La pornografía desencadena en el cerebro de las personas que sufren esta adicción reacciones similares a las que provocan las drogas, según concluyó una investigación llevada a cabo por la Universidad de Cambridge (Reino Unido). Sin embargo, un nuevo estudio profundiza aún más en la actividad cerebral de un adicto a la pornografía, refutando por completo esta afirmación. ¿Cómo reacciona el cerebro? ¿Se confirma que produce efectos similares que los adictos a las drogas?

 

Un equipo de científicos de la Universidad de California en Los Ángeles (EE.UU.) reclutó 122 hombres y mujeres, de los que 55 de ellos informaron tener un problema de adicción a los contenidos pornográficos.

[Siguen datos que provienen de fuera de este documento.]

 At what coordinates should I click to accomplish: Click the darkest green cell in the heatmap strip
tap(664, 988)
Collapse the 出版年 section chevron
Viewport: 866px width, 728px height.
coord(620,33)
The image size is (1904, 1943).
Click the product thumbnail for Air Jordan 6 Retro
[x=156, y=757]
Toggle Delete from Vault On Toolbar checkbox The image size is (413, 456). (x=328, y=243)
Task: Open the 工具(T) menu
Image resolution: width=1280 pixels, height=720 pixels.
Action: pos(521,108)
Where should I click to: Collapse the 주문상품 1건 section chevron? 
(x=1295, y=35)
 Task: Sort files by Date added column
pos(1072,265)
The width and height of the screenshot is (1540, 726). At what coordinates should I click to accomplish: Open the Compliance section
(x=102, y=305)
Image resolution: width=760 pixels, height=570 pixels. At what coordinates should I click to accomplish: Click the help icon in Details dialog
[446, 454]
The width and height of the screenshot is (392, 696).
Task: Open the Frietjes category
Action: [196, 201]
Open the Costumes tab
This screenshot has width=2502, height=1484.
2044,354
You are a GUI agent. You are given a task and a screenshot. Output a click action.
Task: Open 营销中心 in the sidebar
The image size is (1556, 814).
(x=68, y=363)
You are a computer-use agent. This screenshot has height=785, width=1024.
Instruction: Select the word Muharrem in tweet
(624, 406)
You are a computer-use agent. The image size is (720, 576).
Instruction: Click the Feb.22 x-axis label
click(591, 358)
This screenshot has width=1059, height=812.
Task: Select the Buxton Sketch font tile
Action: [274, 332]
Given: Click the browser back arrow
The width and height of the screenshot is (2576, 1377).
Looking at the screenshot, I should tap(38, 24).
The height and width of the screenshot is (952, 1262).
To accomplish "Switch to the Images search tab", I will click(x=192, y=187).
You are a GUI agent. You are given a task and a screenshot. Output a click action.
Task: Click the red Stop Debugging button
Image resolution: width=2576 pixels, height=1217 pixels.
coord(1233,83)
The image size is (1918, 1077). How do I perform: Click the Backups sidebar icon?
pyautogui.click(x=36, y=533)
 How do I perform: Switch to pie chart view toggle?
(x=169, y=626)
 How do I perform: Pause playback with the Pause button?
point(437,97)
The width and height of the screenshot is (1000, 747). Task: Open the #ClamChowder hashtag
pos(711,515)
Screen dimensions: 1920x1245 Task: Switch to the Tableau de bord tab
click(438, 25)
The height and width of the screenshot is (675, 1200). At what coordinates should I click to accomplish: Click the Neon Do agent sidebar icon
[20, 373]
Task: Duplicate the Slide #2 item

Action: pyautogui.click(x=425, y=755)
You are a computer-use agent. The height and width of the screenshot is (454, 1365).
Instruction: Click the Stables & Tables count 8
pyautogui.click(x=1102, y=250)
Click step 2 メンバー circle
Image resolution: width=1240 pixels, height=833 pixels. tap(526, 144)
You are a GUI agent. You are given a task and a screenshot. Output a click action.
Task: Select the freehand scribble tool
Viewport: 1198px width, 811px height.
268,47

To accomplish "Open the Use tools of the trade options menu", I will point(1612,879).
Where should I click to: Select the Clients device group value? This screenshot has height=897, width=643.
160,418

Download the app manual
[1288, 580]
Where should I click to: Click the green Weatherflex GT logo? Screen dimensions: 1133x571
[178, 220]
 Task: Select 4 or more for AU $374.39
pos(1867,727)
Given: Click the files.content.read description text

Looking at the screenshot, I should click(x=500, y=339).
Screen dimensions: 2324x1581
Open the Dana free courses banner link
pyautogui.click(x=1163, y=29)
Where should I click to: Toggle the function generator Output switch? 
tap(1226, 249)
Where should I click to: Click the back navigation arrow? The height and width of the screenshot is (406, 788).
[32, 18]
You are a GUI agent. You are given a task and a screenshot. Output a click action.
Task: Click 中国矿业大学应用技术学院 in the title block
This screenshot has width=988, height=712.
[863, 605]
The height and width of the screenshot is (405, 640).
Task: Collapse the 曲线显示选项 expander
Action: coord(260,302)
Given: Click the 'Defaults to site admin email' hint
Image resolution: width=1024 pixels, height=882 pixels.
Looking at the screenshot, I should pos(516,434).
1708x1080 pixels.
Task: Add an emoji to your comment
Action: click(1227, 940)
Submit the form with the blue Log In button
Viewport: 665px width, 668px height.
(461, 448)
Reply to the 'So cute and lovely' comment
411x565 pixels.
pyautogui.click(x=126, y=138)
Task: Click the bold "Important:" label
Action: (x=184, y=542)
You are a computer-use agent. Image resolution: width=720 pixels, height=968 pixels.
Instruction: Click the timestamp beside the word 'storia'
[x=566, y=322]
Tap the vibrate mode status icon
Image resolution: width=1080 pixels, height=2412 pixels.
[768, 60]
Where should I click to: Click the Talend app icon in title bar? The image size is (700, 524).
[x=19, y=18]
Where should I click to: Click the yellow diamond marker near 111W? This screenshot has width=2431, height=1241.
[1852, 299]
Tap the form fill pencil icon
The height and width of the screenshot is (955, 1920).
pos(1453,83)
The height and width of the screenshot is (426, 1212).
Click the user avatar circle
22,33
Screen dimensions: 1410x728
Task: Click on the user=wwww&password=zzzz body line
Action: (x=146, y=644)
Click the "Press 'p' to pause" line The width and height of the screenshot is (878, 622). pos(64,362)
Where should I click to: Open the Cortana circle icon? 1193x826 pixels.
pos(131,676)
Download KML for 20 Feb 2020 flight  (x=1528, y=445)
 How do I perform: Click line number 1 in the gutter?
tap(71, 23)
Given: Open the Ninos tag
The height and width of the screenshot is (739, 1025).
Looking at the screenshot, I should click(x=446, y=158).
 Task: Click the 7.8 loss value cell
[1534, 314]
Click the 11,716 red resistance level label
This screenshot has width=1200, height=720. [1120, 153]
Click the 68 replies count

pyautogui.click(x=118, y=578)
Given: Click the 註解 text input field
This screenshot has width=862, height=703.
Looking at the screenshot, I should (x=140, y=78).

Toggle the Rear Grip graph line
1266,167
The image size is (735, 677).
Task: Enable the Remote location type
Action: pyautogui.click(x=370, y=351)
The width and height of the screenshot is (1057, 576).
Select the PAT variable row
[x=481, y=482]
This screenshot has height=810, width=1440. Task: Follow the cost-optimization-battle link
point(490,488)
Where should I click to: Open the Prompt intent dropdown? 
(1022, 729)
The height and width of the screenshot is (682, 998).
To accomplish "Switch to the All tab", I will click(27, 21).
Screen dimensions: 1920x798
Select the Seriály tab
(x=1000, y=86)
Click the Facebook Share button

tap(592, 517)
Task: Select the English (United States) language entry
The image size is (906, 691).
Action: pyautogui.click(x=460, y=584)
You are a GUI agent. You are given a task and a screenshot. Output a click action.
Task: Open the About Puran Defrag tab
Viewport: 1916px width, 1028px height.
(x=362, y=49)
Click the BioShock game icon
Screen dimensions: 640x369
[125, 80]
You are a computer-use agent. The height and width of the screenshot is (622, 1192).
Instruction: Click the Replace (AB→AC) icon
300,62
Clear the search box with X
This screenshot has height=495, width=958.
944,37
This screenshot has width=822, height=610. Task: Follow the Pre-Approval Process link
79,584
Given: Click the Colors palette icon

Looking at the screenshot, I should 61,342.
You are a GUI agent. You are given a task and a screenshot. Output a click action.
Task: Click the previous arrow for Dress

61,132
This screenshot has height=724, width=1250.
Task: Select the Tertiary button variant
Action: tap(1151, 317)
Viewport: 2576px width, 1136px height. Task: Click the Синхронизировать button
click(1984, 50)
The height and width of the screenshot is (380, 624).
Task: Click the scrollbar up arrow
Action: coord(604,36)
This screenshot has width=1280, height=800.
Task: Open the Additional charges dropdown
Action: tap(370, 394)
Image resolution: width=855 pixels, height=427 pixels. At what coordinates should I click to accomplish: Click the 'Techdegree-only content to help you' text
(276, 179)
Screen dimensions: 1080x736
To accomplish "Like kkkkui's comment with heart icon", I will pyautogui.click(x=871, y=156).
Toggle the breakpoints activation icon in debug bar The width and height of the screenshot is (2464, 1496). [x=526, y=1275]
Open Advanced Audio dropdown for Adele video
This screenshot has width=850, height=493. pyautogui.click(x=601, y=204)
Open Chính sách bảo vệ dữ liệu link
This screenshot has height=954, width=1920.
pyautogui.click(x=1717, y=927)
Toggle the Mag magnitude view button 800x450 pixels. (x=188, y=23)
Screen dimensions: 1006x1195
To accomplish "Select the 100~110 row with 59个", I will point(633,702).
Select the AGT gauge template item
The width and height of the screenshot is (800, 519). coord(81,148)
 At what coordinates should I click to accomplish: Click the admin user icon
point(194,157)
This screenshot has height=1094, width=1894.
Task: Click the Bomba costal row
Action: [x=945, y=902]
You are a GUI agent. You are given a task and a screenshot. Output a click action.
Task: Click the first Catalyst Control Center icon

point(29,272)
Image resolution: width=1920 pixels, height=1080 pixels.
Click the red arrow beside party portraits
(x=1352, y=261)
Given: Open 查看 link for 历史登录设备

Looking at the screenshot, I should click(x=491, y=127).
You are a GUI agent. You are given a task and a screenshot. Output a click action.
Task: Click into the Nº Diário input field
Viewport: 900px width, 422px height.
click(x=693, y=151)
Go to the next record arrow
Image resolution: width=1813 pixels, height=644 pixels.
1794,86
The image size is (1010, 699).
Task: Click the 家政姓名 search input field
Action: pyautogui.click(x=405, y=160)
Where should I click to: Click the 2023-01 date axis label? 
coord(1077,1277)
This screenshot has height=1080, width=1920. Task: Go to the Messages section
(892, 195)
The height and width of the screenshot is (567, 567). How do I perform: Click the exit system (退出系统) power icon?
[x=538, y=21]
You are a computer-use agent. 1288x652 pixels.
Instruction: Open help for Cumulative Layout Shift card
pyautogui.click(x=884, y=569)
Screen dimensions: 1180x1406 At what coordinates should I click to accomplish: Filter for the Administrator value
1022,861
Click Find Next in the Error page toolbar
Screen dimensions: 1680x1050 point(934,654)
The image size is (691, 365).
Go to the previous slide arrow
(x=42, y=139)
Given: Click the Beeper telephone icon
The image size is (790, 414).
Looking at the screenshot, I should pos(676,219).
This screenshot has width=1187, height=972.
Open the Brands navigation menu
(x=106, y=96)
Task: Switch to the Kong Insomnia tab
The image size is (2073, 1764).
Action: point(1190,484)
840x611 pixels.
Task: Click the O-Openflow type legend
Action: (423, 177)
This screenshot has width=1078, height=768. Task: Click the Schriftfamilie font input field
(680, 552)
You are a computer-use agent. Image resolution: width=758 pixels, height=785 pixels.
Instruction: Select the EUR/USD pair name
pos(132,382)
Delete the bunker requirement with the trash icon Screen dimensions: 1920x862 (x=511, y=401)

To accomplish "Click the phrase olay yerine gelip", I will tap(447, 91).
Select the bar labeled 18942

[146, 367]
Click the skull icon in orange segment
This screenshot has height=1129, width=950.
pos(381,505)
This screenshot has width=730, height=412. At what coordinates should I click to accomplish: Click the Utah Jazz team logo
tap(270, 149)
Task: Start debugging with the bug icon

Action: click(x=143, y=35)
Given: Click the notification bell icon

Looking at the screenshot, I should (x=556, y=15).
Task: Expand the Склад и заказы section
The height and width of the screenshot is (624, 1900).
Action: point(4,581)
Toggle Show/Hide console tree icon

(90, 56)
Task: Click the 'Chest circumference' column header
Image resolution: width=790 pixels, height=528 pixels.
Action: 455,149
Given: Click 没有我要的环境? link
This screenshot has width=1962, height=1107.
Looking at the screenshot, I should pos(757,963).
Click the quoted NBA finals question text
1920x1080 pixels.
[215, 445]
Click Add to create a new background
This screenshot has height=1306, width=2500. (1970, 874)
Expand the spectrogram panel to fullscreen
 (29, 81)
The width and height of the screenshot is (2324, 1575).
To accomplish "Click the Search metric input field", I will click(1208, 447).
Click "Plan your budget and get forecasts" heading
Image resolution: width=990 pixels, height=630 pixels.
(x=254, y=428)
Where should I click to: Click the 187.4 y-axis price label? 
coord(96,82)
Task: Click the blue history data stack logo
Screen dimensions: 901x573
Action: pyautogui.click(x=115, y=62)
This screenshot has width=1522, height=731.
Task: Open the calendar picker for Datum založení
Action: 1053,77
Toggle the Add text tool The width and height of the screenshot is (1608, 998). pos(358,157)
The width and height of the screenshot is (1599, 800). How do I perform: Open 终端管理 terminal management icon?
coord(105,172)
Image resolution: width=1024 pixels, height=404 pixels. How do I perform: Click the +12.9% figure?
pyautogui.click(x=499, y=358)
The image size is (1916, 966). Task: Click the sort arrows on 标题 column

A todos ellos se les sometió a pruebas de imagen por resonancia magnética mientras observaban fotografías clasificadas como agradables, neutrales y desagradables. La mitad de las fotos agradables contenían contenido sexual explícito.

 

Al observar la actividad cerebral de los participantes a través de la electroencefalografía, los investigadores esperaban ver picos o aumento de la actividad cerebral cuando estos observaban imágenes eróticas, así como sucede con los adictos a los juegos o a las cocaína. Sin embargo, la adicción a la pornografía no sigue el mismo patrón: la actividad cerebral en vez de aumentar en las zonas donde se activan otras adicciones, disminuyó en el momento en que veían imágenes sexualmente explícitas. Esto es, las reacciones habituales en el cerebro de un adicto se invertían en el cerebro de un adicto al porno.

 

Este estudio proporciona una evidencia clara de que la pornografía no se parece a otras adicciones. Significa, por extensión, que no es apropiado llamar adicción al porno desde una perspectiva científica. Además, este estudio incluye más del doble del número de participantes en comparación con otras investigaciones publicadas más recientemente”, explica Nicole Prause, líder del estudio.

 

El estudio, que ha sido publicado en la revista Biological Psychology, concluye que la pornografía puede provocar problemas a los seres humanos pero no se basa en la adicción. La clave habrá que buscarla en otro lugar.